*** Opening Data supplied ***
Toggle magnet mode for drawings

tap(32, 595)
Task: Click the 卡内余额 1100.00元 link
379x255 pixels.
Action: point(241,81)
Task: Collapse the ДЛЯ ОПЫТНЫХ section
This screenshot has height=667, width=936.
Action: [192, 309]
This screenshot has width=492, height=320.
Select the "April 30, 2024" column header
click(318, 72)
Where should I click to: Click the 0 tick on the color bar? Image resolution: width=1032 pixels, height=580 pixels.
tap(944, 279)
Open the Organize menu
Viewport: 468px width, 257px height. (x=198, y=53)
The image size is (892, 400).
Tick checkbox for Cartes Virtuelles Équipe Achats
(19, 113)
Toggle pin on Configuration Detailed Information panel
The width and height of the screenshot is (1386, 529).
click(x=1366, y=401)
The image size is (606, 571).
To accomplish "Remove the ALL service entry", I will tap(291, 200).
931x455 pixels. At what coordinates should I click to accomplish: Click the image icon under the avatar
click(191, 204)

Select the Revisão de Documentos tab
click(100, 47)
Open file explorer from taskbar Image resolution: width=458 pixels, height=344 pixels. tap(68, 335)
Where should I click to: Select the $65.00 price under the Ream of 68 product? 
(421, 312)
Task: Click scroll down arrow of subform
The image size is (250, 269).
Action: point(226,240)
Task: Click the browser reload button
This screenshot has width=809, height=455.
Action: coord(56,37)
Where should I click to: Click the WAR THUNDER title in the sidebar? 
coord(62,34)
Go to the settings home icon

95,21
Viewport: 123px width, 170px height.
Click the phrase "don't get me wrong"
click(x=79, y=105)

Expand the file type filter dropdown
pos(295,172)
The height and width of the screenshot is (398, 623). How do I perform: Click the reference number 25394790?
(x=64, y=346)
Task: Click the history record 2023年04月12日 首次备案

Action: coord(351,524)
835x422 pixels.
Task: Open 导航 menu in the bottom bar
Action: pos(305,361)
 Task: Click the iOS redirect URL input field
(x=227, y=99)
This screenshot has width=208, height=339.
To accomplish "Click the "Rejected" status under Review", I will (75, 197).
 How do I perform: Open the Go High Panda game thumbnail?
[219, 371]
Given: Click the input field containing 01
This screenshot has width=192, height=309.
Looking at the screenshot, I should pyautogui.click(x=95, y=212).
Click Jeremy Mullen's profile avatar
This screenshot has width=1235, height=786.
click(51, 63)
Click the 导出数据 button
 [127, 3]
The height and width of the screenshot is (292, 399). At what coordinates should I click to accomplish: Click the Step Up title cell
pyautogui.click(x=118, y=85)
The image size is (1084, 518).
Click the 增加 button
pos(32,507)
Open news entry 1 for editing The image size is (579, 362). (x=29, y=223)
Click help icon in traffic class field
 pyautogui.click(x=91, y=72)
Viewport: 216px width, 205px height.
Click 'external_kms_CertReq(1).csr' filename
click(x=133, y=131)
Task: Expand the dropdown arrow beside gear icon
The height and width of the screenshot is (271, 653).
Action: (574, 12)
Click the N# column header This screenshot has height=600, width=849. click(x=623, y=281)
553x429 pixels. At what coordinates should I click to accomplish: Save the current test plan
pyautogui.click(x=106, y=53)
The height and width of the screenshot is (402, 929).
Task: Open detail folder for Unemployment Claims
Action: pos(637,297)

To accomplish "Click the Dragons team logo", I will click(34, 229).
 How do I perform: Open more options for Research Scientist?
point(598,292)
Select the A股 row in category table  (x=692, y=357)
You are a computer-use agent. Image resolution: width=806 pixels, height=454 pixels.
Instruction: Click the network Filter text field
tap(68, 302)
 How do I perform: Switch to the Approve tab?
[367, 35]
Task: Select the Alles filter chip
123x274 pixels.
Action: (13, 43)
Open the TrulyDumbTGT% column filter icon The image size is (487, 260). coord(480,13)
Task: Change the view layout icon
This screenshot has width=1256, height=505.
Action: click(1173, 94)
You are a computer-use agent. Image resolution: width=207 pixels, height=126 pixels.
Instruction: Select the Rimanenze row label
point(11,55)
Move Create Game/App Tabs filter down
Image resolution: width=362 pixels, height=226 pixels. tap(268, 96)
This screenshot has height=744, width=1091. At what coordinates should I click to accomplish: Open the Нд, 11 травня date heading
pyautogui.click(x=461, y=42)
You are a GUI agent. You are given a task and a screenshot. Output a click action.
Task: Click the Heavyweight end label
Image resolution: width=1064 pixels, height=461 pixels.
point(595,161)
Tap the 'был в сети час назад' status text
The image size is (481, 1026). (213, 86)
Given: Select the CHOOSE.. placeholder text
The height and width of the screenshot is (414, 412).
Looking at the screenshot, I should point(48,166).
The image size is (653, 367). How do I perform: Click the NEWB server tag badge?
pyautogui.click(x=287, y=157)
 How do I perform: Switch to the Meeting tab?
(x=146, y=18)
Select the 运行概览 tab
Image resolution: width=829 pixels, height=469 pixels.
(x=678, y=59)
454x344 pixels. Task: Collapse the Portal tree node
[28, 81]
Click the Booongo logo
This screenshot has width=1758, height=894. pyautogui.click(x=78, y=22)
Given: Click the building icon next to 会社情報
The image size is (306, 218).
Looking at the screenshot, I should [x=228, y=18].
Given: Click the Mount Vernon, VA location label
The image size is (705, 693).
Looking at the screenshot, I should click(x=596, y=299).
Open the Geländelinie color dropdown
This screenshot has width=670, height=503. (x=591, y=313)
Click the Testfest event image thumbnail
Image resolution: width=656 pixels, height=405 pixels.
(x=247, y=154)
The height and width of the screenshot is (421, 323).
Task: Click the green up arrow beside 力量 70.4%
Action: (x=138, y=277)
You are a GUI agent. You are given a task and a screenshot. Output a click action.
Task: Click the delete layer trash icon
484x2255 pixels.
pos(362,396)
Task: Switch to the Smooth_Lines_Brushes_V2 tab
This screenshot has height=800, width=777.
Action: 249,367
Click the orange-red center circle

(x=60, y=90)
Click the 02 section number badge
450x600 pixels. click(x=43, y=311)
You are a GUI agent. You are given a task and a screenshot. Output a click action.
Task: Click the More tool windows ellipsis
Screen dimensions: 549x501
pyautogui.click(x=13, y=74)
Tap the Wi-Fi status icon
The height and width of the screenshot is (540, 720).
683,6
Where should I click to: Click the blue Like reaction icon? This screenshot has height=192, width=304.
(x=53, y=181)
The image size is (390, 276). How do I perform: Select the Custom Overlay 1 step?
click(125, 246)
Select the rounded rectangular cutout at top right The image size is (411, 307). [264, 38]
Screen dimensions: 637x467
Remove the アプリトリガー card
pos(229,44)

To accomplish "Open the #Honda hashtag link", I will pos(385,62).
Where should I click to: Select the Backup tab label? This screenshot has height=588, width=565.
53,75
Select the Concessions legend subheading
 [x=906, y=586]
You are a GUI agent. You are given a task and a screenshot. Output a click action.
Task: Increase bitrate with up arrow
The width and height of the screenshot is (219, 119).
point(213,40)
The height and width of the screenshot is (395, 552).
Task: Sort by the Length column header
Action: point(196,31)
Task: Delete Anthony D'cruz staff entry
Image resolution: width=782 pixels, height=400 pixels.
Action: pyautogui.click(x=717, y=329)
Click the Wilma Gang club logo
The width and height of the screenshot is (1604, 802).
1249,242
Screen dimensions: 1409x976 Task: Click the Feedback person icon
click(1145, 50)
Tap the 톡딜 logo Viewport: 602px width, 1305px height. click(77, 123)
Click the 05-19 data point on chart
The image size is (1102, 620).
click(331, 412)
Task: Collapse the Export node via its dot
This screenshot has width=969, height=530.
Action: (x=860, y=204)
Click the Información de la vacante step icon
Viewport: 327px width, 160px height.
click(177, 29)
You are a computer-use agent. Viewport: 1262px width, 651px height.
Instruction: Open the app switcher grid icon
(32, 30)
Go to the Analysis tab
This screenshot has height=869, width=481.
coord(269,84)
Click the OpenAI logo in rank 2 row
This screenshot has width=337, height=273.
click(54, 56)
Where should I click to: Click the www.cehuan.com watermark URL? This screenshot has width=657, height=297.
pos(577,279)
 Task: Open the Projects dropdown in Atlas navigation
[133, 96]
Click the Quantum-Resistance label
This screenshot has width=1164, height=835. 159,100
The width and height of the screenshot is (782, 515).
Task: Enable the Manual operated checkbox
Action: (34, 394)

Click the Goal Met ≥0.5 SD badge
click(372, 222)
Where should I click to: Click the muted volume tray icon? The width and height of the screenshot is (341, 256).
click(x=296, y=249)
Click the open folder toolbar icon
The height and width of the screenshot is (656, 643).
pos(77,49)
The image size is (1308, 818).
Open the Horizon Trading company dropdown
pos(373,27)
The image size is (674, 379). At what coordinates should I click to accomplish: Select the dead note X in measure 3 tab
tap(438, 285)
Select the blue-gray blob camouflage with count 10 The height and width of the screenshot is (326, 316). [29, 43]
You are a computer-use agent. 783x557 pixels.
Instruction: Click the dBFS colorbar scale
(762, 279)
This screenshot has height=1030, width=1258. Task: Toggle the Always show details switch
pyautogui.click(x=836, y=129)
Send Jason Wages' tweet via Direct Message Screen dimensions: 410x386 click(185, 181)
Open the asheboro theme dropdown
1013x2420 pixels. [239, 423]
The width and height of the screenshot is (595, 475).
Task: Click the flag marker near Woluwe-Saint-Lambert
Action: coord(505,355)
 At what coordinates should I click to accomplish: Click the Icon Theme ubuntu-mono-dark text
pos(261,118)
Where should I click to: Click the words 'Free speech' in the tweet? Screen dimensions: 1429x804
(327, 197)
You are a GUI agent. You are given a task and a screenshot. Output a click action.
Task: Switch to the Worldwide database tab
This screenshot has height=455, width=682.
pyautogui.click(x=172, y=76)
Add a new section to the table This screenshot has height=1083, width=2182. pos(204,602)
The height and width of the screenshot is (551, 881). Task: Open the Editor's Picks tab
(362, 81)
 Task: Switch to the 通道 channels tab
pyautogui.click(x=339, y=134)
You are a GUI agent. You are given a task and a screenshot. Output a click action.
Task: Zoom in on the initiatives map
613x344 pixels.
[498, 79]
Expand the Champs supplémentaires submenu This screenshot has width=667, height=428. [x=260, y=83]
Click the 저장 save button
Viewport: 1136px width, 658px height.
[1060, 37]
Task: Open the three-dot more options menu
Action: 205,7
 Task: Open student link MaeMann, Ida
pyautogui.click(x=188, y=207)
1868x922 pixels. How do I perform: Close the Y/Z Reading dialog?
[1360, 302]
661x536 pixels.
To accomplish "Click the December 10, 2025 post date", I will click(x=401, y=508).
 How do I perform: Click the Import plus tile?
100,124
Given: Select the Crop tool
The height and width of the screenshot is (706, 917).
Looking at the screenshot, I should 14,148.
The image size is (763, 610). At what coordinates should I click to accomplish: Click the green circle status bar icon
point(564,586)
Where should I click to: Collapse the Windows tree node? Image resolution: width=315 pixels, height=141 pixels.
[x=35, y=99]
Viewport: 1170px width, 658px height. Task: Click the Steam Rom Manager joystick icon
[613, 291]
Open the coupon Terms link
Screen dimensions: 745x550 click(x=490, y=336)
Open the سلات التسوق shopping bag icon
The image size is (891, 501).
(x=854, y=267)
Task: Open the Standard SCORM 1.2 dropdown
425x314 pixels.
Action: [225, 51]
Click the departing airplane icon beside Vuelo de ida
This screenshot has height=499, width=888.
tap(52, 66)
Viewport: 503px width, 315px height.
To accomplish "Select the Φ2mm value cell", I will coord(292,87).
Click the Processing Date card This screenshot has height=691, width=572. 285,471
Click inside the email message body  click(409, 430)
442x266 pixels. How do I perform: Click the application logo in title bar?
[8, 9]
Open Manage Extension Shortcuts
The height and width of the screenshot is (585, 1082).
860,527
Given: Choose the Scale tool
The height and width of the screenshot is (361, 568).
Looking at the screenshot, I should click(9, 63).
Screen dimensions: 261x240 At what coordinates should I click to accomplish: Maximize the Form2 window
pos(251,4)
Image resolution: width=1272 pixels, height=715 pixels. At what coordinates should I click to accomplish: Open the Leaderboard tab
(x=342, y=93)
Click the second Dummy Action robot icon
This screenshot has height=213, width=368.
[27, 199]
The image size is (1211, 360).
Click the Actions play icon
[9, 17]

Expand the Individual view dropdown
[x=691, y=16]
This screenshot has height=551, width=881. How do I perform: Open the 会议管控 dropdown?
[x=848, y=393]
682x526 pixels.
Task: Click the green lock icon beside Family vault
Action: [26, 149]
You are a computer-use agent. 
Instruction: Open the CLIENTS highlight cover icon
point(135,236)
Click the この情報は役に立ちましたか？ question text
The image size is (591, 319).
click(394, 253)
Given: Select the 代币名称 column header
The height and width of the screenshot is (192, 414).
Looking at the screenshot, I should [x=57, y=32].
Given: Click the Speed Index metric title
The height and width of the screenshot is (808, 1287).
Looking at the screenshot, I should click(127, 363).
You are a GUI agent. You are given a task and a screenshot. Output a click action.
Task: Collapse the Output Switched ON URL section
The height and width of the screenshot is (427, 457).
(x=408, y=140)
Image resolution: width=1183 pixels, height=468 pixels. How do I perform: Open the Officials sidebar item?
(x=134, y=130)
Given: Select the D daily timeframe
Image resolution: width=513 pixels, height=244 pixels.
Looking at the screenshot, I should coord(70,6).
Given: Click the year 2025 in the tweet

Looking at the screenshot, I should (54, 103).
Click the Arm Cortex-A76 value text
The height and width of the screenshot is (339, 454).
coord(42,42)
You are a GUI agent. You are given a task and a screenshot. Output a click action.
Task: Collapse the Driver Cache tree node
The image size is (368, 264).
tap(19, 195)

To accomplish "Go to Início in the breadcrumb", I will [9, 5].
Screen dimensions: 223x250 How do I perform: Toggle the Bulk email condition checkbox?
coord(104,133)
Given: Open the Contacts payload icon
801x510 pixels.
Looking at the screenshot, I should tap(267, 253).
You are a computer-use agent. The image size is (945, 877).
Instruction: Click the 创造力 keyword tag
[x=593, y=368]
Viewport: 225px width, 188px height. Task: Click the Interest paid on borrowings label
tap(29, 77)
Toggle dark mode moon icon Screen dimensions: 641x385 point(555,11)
*** Closing Data supplied ***
### Task objective
Lines to set down from above: the line with "Click 'external_kms_CertReq(1).csr' filename", the line with "Open the TrulyDumbTGT%", and every line between, each exactly as written.

### Your response
Click 'external_kms_CertReq(1).csr' filename
click(x=133, y=131)
Task: Expand the dropdown arrow beside gear icon
The height and width of the screenshot is (271, 653).
Action: (574, 12)
Click the N# column header This screenshot has height=600, width=849. click(x=623, y=281)
553x429 pixels. At what coordinates should I click to accomplish: Save the current test plan
pyautogui.click(x=106, y=53)
The height and width of the screenshot is (402, 929).
Task: Open detail folder for Unemployment Claims
Action: pos(637,297)

To accomplish "Click the Dragons team logo", I will click(34, 229).
 How do I perform: Open more options for Research Scientist?
point(598,292)
Select the A股 row in category table  (x=692, y=357)
You are a computer-use agent. Image resolution: width=806 pixels, height=454 pixels.
Instruction: Click the network Filter text field
tap(68, 302)
 How do I perform: Switch to the Approve tab?
[367, 35]
Task: Select the Alles filter chip
123x274 pixels.
Action: (13, 43)
Open the TrulyDumbTGT% column filter icon The image size is (487, 260). coord(480,13)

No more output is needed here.